Central nervous system atypical teratoid rhabdoid tumours: The Canadian Paediatric Brain Tumour Consortium experience

摘要

Background: Atypical teratoid rhabdoid tumours (ATRT) are aggressive brain tumours mostly occurring in early childhood. Largest published series arise from registries and institutional experiences (1-4). The aim of this report is to provide population-based data to further characterise this rare entity and to delineate prognostic factors. Patients and methods: A national retrospective study of children ≤18 years diagnosed with a central nervous system (CNS) ATRT between 1995 and 2007 was undertaken. All cases underwent central pathology review. Results: There were 50 patients (31 males; median age at diagnosis of 16.7 months).
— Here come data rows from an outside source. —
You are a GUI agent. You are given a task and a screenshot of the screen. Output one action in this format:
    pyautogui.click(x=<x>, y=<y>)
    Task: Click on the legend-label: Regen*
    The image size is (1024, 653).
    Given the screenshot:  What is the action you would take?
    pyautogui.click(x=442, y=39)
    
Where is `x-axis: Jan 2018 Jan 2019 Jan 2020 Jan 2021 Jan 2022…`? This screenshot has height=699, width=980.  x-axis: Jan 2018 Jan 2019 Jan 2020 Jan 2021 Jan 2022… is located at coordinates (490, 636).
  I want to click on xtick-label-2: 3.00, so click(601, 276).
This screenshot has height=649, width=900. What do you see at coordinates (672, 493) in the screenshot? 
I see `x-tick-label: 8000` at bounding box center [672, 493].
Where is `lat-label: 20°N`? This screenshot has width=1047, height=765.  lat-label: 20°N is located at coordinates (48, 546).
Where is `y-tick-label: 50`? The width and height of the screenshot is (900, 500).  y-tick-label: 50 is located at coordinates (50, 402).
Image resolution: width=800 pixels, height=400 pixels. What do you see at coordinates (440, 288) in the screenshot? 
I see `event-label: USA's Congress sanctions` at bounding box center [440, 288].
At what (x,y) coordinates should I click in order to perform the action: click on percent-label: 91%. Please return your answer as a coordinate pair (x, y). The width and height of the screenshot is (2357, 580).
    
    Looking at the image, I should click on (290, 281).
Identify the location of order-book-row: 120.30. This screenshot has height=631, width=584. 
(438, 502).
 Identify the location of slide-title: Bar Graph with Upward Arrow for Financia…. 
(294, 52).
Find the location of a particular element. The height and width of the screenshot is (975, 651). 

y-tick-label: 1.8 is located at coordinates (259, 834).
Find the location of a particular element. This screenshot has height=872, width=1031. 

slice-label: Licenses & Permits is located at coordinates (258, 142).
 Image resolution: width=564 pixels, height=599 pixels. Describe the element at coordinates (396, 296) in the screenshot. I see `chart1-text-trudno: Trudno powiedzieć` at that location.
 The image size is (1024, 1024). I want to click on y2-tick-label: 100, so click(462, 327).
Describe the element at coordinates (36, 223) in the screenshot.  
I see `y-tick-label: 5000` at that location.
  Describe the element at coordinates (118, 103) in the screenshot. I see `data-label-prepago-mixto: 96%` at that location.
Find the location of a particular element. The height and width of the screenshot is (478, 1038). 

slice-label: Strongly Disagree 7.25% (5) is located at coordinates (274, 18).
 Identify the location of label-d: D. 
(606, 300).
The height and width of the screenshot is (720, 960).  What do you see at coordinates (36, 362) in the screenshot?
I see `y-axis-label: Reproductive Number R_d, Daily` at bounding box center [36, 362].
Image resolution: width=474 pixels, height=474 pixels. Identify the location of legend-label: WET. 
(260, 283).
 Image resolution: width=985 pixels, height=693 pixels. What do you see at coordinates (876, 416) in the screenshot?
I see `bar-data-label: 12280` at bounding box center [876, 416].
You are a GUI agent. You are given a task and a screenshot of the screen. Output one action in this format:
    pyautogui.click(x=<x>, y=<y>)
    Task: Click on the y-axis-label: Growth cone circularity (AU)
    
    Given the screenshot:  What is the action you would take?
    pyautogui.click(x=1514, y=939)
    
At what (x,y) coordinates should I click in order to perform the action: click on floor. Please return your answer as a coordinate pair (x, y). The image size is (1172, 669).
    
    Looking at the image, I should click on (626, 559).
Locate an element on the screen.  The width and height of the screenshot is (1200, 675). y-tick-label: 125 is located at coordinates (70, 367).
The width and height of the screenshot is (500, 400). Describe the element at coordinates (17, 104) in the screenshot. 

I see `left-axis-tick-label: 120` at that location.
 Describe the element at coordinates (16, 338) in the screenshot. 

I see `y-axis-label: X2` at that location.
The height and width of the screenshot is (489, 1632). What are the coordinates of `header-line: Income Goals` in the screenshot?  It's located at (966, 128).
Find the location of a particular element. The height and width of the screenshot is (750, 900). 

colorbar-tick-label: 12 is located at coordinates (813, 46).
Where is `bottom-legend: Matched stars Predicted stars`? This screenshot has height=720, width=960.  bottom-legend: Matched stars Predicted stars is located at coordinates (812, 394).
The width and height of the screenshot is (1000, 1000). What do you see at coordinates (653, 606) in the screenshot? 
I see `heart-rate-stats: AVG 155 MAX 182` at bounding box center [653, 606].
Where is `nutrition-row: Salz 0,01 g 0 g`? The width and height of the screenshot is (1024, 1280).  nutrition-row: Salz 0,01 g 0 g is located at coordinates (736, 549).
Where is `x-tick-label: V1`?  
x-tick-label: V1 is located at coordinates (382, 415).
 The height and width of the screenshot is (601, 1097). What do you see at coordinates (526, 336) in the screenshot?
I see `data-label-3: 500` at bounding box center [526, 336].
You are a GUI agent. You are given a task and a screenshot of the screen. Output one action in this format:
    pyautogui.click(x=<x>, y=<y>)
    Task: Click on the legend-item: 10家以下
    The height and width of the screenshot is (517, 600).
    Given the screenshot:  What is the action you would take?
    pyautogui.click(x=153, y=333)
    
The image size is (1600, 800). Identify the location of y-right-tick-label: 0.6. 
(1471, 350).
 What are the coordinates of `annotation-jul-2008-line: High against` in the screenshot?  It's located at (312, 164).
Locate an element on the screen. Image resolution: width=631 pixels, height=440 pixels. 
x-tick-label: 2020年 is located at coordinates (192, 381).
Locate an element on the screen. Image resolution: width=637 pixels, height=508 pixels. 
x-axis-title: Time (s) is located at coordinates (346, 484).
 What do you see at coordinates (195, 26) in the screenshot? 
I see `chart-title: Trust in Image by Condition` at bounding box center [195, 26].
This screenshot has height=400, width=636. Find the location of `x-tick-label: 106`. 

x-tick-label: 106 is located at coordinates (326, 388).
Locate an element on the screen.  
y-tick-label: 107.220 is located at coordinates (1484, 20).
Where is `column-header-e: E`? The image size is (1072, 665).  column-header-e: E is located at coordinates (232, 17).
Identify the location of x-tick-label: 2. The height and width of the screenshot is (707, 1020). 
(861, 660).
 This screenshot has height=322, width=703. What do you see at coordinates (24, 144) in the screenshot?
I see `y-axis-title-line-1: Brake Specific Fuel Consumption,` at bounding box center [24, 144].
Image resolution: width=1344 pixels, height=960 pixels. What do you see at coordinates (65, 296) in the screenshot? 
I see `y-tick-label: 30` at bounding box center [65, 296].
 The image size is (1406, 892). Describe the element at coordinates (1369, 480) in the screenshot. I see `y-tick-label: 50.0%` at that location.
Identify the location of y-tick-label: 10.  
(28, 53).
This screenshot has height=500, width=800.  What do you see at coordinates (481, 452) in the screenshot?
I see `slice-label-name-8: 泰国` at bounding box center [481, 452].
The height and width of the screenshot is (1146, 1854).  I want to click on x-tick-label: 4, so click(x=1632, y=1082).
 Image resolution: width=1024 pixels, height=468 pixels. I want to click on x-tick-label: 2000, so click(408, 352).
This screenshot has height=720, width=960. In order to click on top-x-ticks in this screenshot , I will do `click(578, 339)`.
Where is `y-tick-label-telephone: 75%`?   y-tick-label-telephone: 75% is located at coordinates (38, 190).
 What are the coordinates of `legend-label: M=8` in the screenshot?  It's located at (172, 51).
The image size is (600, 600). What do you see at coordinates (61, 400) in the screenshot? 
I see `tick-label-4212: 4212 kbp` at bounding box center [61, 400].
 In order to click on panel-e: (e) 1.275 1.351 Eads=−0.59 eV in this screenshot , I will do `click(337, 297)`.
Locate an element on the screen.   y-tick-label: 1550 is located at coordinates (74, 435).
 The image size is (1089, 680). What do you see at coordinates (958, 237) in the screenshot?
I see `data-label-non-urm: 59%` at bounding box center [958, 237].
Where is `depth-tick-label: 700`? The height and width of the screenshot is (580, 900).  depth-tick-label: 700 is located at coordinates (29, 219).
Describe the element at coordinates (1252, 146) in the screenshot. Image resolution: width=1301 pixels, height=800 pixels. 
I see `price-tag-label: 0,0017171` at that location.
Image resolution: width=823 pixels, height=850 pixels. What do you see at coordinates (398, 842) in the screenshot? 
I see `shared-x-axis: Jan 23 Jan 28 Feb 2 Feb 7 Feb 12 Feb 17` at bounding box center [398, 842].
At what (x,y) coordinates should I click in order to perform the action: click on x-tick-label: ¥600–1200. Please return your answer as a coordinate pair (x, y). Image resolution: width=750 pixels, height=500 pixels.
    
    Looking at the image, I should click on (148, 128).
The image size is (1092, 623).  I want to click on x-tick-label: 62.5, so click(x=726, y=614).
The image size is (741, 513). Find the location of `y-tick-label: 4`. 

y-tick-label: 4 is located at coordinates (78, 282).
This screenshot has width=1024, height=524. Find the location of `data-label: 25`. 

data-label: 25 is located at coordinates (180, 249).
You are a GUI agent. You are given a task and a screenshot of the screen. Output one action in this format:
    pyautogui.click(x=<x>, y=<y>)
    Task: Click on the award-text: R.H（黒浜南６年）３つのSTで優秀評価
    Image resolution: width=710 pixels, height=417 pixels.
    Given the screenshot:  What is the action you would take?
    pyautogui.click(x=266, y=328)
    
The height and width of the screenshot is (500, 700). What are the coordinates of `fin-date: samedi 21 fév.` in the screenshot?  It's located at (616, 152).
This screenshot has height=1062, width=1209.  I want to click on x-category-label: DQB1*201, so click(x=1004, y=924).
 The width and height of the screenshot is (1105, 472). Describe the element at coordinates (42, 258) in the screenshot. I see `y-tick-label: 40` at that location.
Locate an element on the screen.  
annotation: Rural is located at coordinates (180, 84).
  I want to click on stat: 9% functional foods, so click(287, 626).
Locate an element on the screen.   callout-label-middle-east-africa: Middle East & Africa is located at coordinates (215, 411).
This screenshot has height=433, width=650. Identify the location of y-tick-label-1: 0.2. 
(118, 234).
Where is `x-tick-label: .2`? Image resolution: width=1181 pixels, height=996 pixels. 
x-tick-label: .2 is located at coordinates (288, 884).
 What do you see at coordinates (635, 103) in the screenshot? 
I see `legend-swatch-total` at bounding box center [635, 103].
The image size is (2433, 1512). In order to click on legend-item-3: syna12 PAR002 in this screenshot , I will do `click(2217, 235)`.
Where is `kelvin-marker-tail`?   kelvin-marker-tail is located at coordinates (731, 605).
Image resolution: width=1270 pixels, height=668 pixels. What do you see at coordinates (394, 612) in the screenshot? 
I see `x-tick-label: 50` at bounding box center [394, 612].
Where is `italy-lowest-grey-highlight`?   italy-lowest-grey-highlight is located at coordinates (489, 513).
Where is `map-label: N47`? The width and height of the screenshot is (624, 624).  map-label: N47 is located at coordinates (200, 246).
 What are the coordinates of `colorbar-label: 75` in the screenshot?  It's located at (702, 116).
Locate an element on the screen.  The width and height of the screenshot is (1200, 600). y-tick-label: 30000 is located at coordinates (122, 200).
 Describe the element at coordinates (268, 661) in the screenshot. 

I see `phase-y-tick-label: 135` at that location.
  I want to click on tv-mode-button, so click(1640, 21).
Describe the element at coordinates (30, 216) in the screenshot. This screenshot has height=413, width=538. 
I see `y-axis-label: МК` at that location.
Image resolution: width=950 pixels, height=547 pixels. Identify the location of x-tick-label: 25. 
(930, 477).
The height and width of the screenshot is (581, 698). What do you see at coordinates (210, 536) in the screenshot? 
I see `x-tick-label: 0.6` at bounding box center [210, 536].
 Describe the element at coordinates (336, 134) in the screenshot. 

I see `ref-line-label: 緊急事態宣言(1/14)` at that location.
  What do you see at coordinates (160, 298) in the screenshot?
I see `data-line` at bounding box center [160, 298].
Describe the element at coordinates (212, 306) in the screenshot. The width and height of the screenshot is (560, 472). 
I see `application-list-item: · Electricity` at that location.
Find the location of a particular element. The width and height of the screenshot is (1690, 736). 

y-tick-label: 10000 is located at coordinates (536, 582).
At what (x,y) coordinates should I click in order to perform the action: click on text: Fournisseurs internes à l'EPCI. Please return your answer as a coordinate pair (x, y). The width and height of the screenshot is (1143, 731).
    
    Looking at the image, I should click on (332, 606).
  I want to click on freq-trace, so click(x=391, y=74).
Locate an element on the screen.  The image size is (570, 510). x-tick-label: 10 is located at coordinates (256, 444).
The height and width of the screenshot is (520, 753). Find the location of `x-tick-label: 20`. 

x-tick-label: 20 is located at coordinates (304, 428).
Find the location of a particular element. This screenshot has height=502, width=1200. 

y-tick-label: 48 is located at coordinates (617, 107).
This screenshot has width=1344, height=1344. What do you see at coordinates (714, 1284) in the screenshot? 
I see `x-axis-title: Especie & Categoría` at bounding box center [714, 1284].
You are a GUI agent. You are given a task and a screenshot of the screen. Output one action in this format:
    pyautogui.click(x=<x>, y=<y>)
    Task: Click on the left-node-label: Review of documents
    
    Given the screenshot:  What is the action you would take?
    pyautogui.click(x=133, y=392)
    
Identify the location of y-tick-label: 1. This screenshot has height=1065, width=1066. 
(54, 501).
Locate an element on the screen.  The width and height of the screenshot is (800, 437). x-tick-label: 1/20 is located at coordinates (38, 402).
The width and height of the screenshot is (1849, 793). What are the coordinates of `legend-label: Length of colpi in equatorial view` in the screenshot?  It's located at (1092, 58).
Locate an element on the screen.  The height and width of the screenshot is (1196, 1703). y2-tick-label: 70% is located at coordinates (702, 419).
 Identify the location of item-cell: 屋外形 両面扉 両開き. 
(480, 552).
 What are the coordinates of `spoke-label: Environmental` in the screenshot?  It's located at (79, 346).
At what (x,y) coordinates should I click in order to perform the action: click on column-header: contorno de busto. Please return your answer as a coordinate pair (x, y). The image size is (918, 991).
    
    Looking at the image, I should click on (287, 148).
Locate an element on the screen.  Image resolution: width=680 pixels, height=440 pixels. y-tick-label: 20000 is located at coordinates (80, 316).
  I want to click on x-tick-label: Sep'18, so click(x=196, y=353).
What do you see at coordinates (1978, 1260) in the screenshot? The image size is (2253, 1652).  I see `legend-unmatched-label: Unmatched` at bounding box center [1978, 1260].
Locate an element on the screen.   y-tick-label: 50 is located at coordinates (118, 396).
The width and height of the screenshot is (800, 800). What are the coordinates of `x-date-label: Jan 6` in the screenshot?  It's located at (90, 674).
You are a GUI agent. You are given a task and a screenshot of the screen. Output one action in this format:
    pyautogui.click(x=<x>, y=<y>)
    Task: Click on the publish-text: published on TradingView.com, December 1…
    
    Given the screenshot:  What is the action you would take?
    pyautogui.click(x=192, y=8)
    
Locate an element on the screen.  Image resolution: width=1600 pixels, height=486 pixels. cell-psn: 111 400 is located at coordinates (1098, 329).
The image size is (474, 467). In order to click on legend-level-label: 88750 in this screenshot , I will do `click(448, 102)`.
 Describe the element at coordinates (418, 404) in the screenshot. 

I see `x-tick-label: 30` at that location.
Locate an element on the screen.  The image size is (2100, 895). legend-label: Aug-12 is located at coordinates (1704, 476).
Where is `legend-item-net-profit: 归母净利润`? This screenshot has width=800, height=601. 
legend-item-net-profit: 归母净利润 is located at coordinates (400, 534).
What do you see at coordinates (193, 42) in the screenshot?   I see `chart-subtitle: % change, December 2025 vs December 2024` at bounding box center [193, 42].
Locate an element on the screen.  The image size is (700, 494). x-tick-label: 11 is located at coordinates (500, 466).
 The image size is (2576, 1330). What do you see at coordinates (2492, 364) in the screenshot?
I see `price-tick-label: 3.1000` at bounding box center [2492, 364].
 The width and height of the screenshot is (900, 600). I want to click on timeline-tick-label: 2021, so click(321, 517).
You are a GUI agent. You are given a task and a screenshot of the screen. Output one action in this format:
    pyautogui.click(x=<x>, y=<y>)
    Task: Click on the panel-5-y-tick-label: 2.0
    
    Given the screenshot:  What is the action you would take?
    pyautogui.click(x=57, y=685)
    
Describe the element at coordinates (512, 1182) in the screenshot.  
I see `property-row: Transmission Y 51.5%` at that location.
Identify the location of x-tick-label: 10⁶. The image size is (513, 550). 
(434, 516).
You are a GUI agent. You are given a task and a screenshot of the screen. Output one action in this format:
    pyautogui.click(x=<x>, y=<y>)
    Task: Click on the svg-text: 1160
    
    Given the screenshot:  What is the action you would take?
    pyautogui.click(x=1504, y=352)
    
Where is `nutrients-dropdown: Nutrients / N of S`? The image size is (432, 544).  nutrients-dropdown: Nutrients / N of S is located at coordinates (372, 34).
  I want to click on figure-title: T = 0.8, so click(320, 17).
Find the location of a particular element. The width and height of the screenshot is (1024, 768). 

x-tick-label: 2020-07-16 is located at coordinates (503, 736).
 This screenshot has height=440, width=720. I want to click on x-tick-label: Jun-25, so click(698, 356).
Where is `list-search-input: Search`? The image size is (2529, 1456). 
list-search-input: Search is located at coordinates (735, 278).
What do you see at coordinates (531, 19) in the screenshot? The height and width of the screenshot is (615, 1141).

Twelve patients were >36 months. Infratentorial location accounted for 52% of all cases. Nineteen patients (38%) had metastatic disease. Fifteen (30%) underwent gross total resection (GTR). Ten patients (20%) underwent palliation. Among the 40 remaining patients, 22 received conventional chemotherapy and 18 received high dose chemotherapy regimens (HDC); nine received intrathecal chemotherapy and 15 received adjuvant radiation. Thirty of the 40 treated patients relapsed/progressed at a median time of 5.5 months (0-32). The median survival time of the entire cohort was 13.5 months (1-117.5 months). Age, tumour location and metastatic status were not prognostic. Patients with GTR had a better survival (2 years overall survival (OS): 60% ± 12.6 versus 21.7% ± 8.5, p = 0.03). HDC conferred better outcome (2 years OS 47.9% ± 12.1 versus 27.3% ± 9.5, p = 0.036). Upfront radiation did not provide survival benefit. Six of the 12 survivors (50%) did not receive radiation. Conclusion: The outcome of CNS ATRT remains poor. However, the use of HDC provides encouraging results. GTR is a significant prognostic factor. The role of adjuvant radiation remains unclear.